__What you will do__: Please quote exactly the opening lines of the data, from the first line to the one where "Add XRP to watchlist via star button" appears.

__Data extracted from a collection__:
Segment Open

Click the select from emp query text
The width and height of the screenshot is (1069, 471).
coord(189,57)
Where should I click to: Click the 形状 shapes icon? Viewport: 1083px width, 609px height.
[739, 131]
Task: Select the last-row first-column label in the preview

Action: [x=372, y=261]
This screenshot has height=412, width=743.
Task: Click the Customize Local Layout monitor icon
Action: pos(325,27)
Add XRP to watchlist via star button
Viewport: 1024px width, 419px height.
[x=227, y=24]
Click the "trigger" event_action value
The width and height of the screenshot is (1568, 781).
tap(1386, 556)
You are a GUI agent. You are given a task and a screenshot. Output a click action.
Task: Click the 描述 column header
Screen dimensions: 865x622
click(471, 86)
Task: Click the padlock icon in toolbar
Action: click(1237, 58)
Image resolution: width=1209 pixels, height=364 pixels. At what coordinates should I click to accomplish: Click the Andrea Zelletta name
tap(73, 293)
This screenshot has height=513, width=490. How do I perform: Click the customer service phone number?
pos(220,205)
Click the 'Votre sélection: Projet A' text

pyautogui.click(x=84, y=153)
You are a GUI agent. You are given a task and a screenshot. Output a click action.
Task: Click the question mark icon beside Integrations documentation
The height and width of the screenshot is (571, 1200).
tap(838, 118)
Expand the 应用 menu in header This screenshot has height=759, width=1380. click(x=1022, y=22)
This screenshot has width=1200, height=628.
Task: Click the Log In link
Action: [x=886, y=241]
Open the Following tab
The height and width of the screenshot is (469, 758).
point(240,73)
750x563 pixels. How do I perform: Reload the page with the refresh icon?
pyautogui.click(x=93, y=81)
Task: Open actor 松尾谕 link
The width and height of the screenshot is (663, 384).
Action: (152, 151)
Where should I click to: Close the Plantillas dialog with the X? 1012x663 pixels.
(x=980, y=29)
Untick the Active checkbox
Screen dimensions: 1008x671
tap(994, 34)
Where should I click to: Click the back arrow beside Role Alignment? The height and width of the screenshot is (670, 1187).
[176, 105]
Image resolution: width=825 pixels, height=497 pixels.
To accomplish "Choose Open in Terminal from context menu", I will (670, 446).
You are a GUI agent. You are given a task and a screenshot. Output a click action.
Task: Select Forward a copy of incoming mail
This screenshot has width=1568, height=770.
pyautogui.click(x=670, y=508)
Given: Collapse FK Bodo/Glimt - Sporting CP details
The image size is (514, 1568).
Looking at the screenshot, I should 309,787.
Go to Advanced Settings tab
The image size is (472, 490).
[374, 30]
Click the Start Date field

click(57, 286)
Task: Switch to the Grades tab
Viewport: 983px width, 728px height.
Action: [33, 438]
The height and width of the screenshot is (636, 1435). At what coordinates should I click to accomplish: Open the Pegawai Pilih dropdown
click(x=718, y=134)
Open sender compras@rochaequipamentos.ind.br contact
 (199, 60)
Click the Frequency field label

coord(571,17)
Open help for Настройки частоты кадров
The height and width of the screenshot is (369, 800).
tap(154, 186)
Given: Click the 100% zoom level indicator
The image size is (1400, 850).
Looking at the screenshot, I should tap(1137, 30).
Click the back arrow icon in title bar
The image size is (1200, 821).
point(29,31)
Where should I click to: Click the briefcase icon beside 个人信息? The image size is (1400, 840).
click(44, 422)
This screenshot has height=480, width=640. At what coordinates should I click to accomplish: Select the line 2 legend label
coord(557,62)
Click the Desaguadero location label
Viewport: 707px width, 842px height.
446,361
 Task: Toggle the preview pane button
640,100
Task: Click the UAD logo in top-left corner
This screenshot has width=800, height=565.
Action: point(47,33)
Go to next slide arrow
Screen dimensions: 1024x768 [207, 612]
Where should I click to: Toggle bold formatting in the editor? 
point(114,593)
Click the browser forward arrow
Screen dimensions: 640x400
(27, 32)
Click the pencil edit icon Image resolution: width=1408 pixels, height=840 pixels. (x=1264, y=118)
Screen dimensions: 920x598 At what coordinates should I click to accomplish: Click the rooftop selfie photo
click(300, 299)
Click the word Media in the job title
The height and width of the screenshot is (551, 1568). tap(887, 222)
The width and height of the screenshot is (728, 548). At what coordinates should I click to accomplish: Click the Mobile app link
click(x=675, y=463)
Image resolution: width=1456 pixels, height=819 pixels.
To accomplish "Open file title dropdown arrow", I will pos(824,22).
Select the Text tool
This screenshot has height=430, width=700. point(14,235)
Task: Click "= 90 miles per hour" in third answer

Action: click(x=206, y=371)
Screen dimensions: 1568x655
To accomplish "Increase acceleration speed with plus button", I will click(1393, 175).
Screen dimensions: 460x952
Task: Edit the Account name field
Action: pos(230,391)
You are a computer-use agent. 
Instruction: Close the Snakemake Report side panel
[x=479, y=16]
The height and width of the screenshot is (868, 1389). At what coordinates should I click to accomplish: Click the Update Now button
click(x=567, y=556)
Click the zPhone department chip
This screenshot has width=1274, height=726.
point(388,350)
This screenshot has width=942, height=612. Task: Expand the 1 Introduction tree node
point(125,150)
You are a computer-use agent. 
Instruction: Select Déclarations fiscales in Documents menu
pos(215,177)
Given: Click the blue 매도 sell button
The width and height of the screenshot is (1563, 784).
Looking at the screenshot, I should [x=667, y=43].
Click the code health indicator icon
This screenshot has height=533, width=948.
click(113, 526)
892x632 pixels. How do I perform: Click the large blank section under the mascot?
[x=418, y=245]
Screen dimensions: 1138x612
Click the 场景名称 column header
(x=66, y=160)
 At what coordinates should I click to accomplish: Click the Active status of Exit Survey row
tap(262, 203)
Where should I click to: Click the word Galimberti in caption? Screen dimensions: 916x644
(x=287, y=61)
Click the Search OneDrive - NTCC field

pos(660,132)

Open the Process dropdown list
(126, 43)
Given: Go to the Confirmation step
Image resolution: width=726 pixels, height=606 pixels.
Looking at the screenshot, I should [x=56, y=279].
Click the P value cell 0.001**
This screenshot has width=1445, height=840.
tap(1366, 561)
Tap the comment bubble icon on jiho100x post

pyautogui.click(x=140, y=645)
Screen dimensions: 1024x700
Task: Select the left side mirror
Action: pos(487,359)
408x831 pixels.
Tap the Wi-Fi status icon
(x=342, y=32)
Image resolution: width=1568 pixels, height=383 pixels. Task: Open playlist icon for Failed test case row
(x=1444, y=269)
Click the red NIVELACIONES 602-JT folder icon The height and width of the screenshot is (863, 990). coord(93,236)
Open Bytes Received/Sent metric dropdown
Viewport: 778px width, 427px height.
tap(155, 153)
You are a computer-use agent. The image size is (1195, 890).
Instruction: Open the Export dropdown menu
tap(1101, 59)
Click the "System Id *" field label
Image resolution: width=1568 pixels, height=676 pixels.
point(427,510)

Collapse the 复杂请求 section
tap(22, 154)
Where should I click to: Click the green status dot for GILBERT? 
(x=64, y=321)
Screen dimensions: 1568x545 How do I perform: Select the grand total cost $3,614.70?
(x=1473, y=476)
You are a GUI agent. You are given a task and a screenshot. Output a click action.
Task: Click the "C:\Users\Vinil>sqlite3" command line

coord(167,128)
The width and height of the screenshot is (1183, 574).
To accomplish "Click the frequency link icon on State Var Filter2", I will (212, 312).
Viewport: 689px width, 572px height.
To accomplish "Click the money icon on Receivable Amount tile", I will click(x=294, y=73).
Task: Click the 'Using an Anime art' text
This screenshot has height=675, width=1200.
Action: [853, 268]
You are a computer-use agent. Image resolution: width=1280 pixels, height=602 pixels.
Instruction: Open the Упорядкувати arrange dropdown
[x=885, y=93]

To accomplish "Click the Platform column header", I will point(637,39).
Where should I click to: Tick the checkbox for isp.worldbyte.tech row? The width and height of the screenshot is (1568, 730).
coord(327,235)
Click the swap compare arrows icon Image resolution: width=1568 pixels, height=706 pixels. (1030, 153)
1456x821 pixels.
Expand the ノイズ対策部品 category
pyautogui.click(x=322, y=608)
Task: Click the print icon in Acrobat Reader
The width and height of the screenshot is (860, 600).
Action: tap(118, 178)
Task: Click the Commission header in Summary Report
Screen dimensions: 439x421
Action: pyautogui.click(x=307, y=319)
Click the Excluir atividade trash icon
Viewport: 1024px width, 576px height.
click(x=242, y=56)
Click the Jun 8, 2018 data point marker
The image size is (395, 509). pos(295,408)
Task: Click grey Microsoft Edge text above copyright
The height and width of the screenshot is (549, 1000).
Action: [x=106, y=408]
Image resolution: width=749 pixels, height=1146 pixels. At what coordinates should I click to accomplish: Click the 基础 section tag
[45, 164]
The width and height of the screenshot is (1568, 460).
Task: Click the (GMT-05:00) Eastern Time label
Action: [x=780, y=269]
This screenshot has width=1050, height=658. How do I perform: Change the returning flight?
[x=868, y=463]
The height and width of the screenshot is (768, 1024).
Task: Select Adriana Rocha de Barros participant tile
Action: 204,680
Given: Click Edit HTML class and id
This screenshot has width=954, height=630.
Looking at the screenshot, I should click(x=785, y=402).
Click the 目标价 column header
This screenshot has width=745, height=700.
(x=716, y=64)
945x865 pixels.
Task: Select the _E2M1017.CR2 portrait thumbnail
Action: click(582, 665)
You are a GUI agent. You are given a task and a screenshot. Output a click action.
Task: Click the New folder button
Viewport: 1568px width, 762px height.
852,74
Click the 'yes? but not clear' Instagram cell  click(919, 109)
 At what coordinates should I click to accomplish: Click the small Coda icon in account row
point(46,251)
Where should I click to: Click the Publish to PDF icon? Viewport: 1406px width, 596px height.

Segment Closed

__Output for this exercise__:
Click the select from emp query text
The width and height of the screenshot is (1069, 471).
coord(189,57)
Where should I click to: Click the 形状 shapes icon? Viewport: 1083px width, 609px height.
[739, 131]
Task: Select the last-row first-column label in the preview

Action: [x=372, y=261]
This screenshot has height=412, width=743.
Task: Click the Customize Local Layout monitor icon
Action: pos(325,27)
Add XRP to watchlist via star button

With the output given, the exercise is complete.